Acil durum aracı, şimdi kazada yaralıları tutan, kalabalığın içinden ayrılıyor. Hareket ederken, kapılar kapandıkça ileri geri sallanıyor gibi görünüyor. Kapıların kapatılması bile "sonradan akla gelen bir düşünce" gibi görünüyor çünkü acil sağlık çalışanları yaralıları hastaneye götürmek için çok acele ediyorlar.
Ardından trafik en sonunda enkazın ötesine geçmeye başlar, ancak yine de kalabalığın içinde kalan ve bakmaya devam eder. Zihinleri gösteriyi bırakamaz. Konuşmacı, diğerlerinin ne düşündüğü konusunda tekrar spekülasyon yapıyor: kaza nasıl oldu? birisi suçlanacak mı? masum ve suçlu partiler var mı? Sorumlu olanlar neyi hak edebilir? kimse ölecek mi? veya ömür boyu sakatlanmak mı?
Gözlemciler, yumuşak gülümsemelerinden sadece klişeler ve diğer saçmalıkları atıyor gibi görünüyorlar. Sözleri fena halde yersiz geliyor. Bu korkunç çile hakkında orijinal taze bir kavrayış bulamayacak kadar uyuşmuş ve kafası karışmış durumdalar; hatta bazıları şaka yapmaya bile teşebbüs ediyor, ancak karanlık bir şekilde düşüncesiz ve tatmin edici değiller. Sonra, böylesine rahatsız edici bir olay için bazı gerekçeler sunmak isteyen başkaları da var, ancak bu gerekçeler yalnızca "sıradan çözüm" olarak kalıyor.

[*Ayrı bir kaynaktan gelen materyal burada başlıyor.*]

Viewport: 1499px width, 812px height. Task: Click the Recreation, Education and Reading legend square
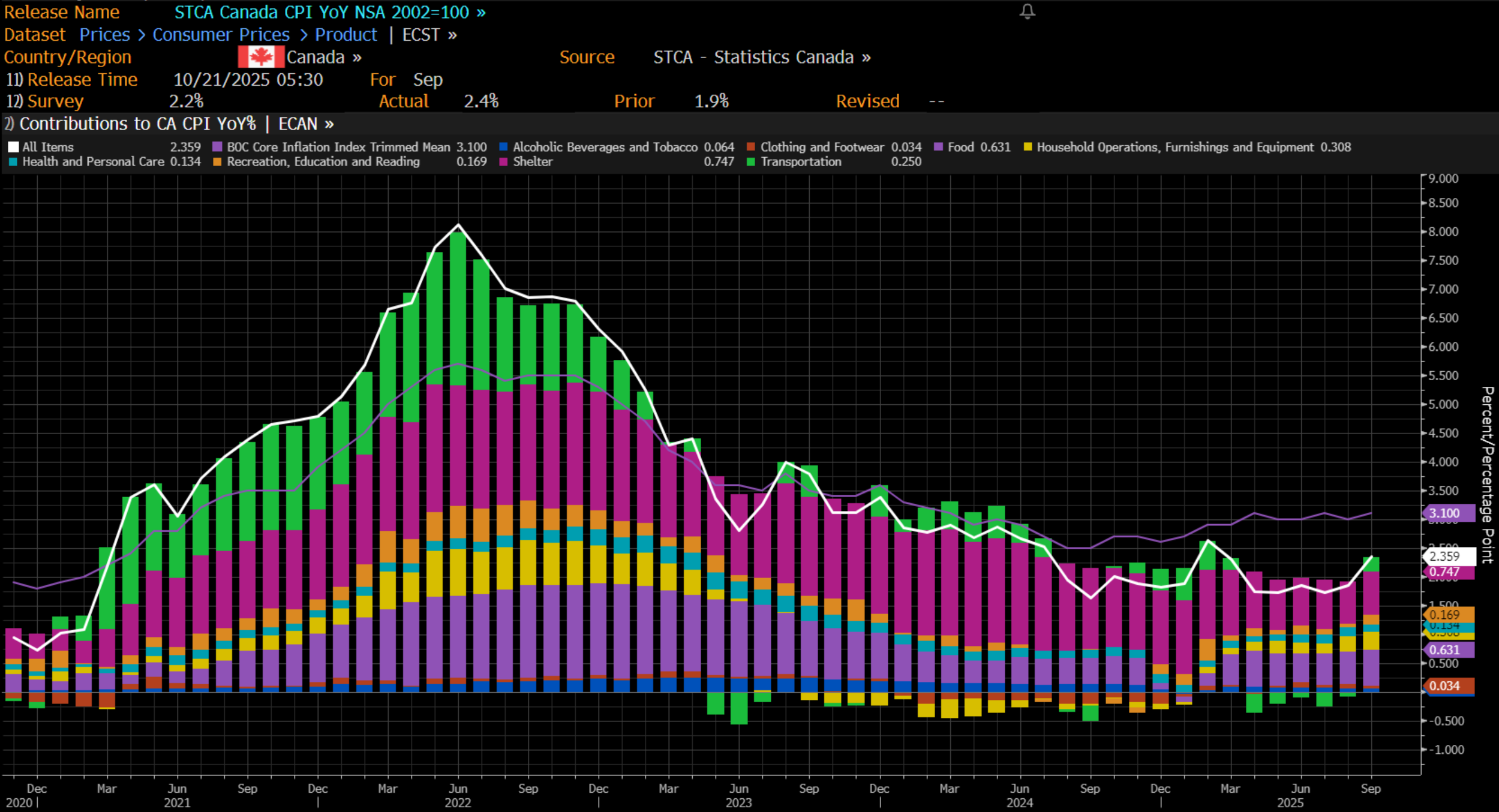tap(217, 162)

Böyle bir yıkımı gözlemleyenlerin şaşkın ve bunalmış zihninde çok sayıda soru vardır. Ve tüm bu spekülasyonlar konuşmacının zihninde yükseliyor. Aslında, bu tür olasılıkları ortaya çıkaran yalnızca konuşmacıdır. Gözlemci arkadaşlarıyla röportaj yapmıyor; o sadece onların ne düşündüklerini düşünüyor.
Dördüncü Stanza: Felsefi Düşünce
Savaşta ölüm elle yapılır;
İntiharın nedeni ve ölü doğum, mantığı vardır;
Ve bir çiçek kadar basit olan kanser çiçek açar.

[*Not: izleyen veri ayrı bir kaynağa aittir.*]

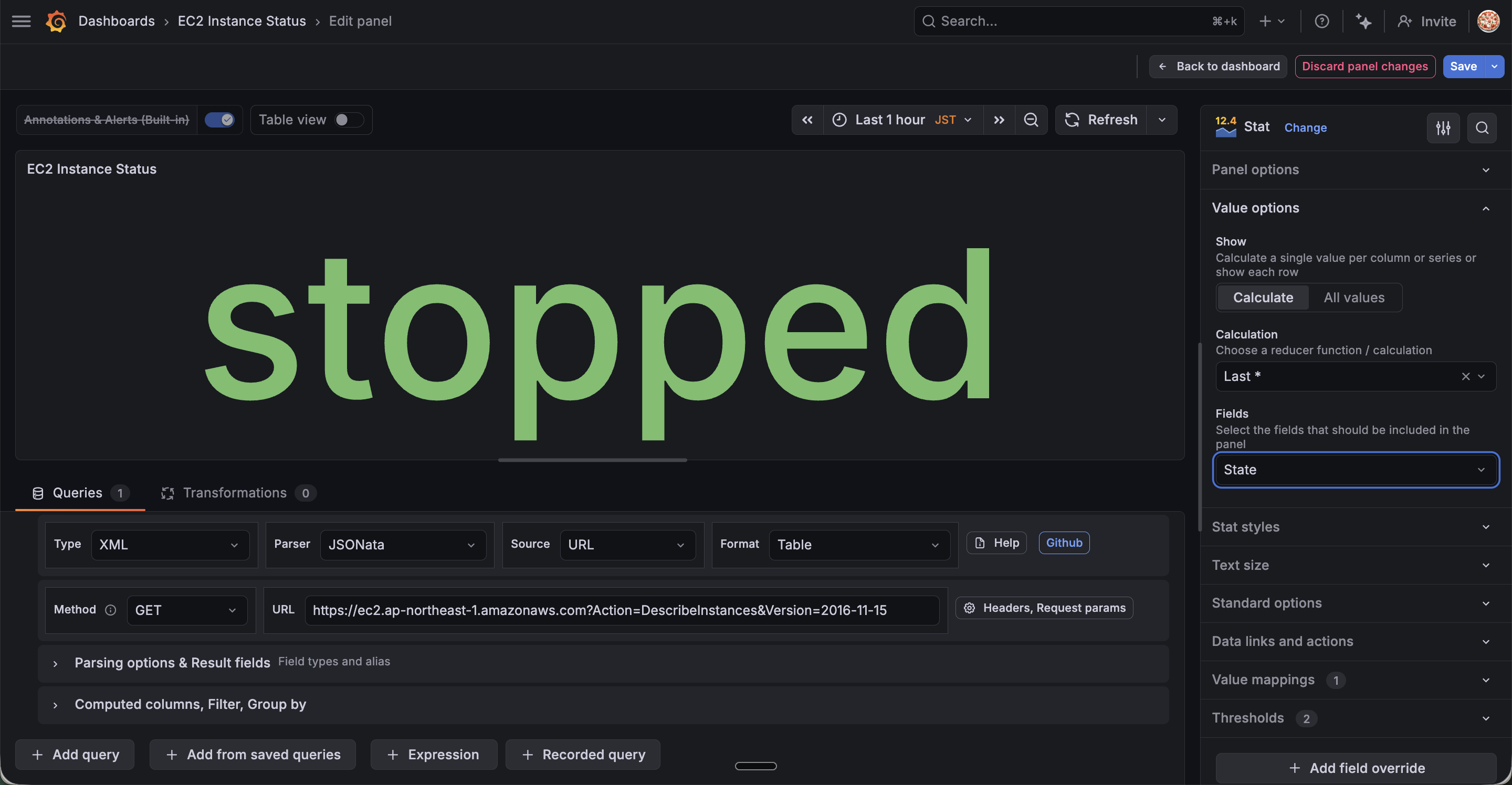Click the zoom out time range icon
Viewport: 1512px width, 785px height.
click(x=1031, y=120)
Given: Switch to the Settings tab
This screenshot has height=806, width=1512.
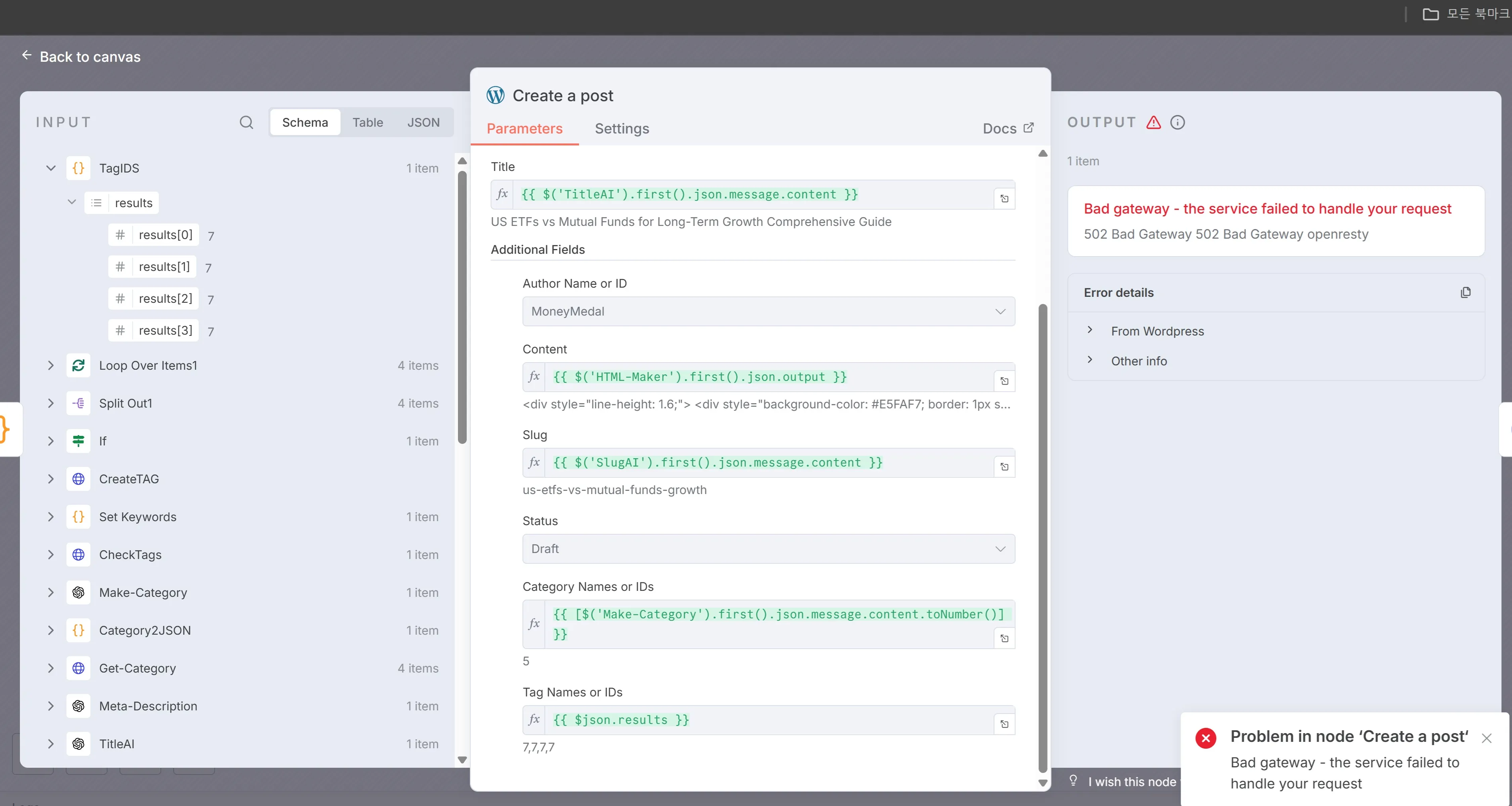Looking at the screenshot, I should click(x=622, y=129).
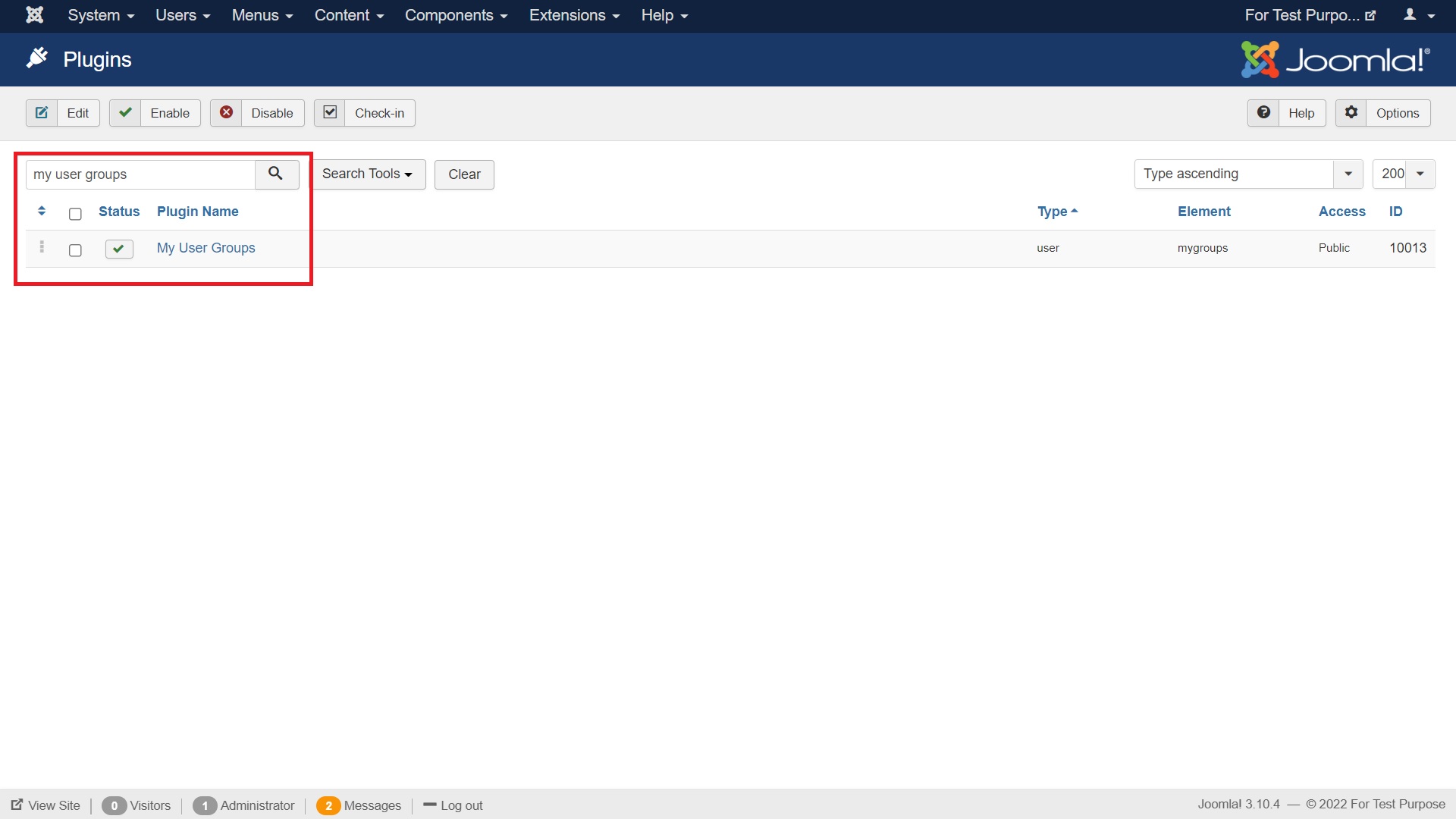
Task: Check the row checkbox for My User Groups
Action: (74, 249)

Ancak bu, okült zihni davet
eder, fiziğimizi alay ederek iptal eder
ve bildiğimiz her şeyi
uygun ve kötü taşların üzerine serpiştirir.

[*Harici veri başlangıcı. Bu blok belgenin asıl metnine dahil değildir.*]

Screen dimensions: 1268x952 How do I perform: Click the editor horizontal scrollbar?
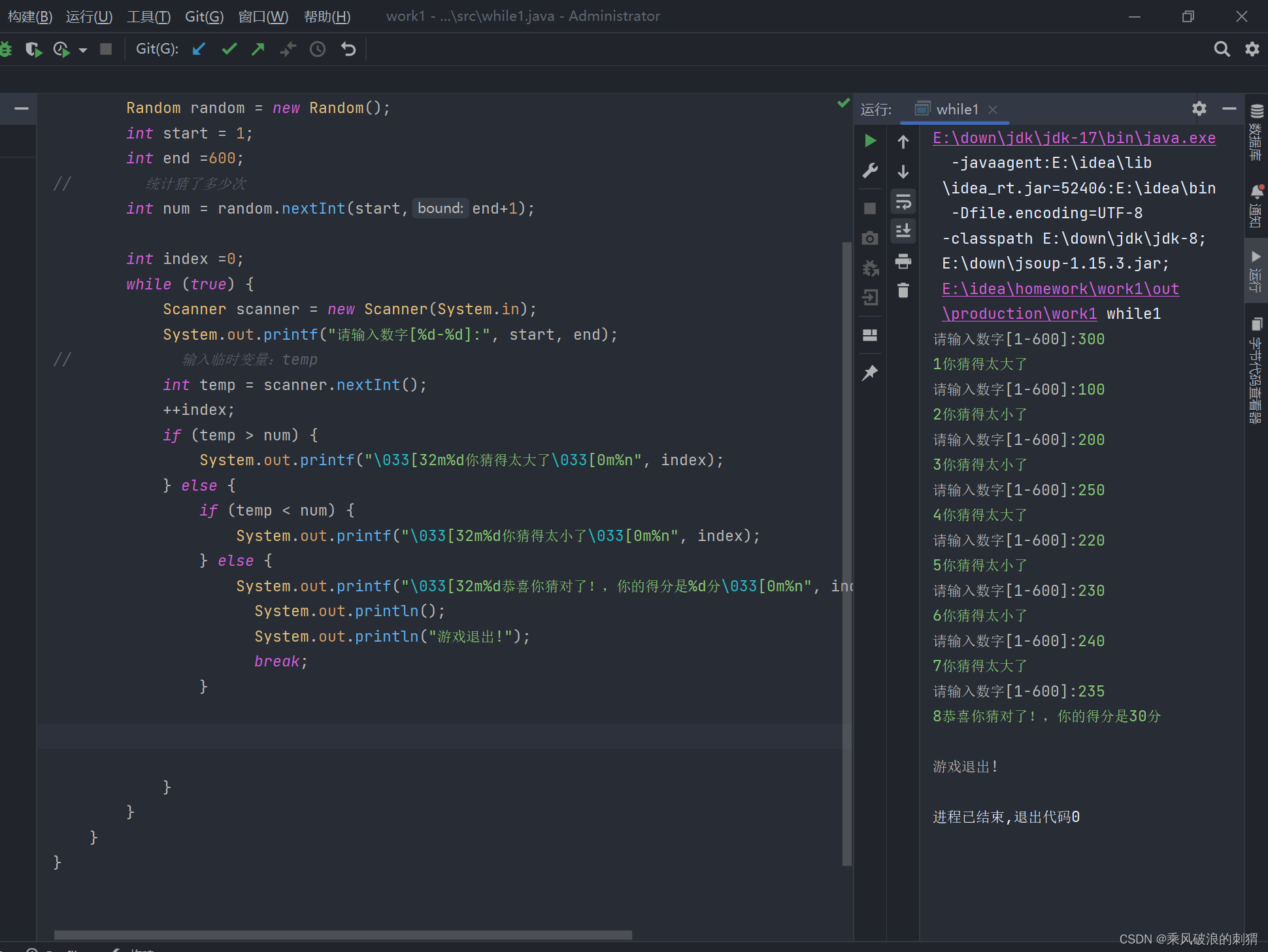coord(342,934)
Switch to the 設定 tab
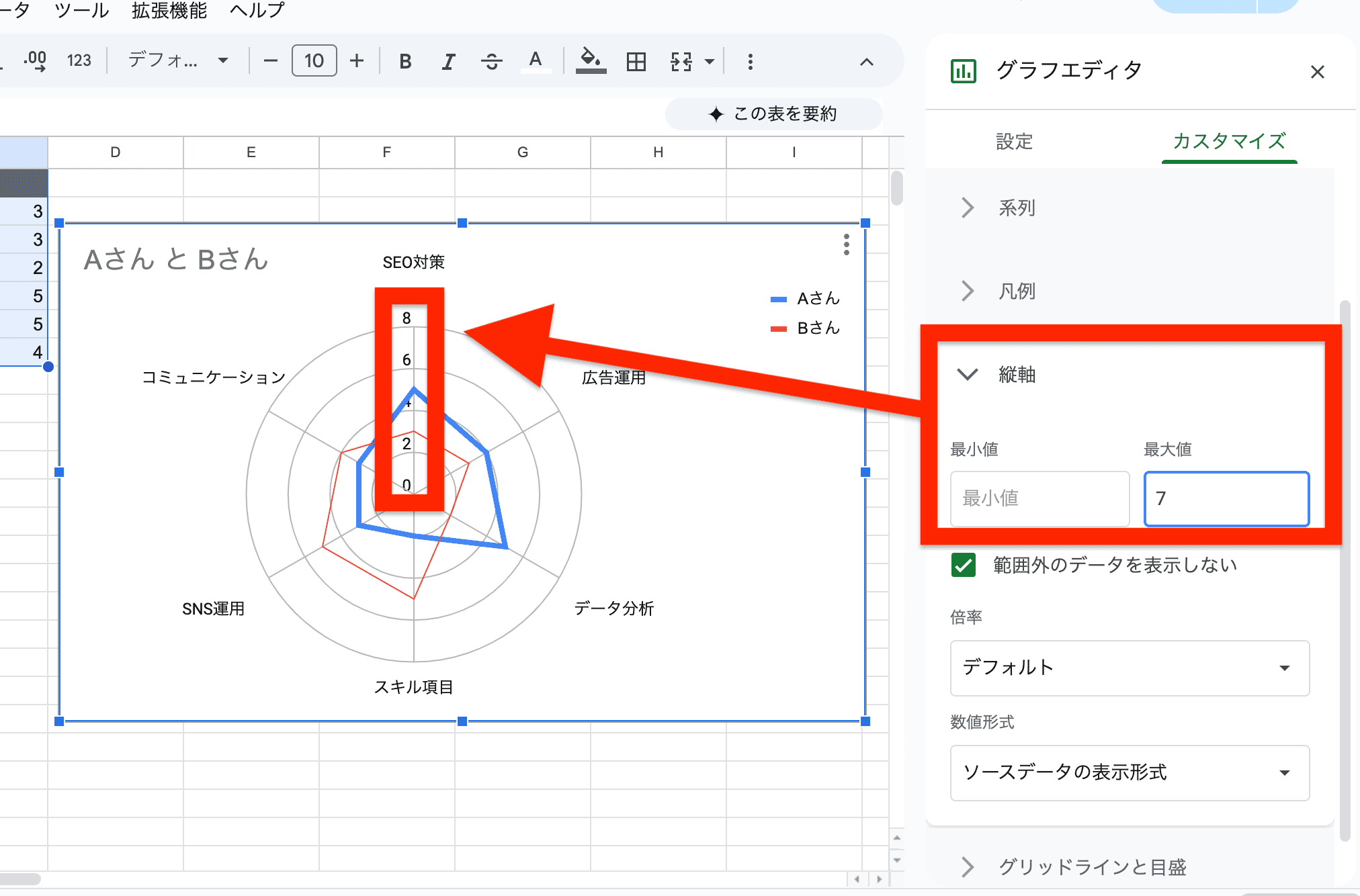This screenshot has height=896, width=1360. [1013, 142]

Otomobil kazasında ölüm, çok rastgele ve habersiz göründüğü için zihni ve kalbi rahatsız eder. Örneğin, insanlar bilinçli olarak ve bir amaç için savaşa girerler. Bir direğe çarpan büyük bir çelik kutunun içinde ölmenin bir amacı yok gibi görünüyor. Konuşmacının ölüm nedenleri hakkındaki felsefi düşüncesi, tıpkı diğer efüzyonları gibi, muhtemelen henüz deneyimlediği olayın travmasından kaynaklanıyor.
Öyle görünüyor ki, böylesine tuhaf ve endişe verici bir olayın nedenlerini yalnızca "okült zihin" tutabilir. Konuşmacı yalnızca olayı tanımlayabildiğini, bunun nasıl meydana geldiği ve hatta daha sonra ne olabileceği hakkında spekülasyon yapabildiğini öğrendi, ancak çaresiz ve bu "okült aklın" ne bildiğini kavrayacak gücü tamamen yok. Kahretsin, böyle bir akıl olduğundan bile emin olamaz!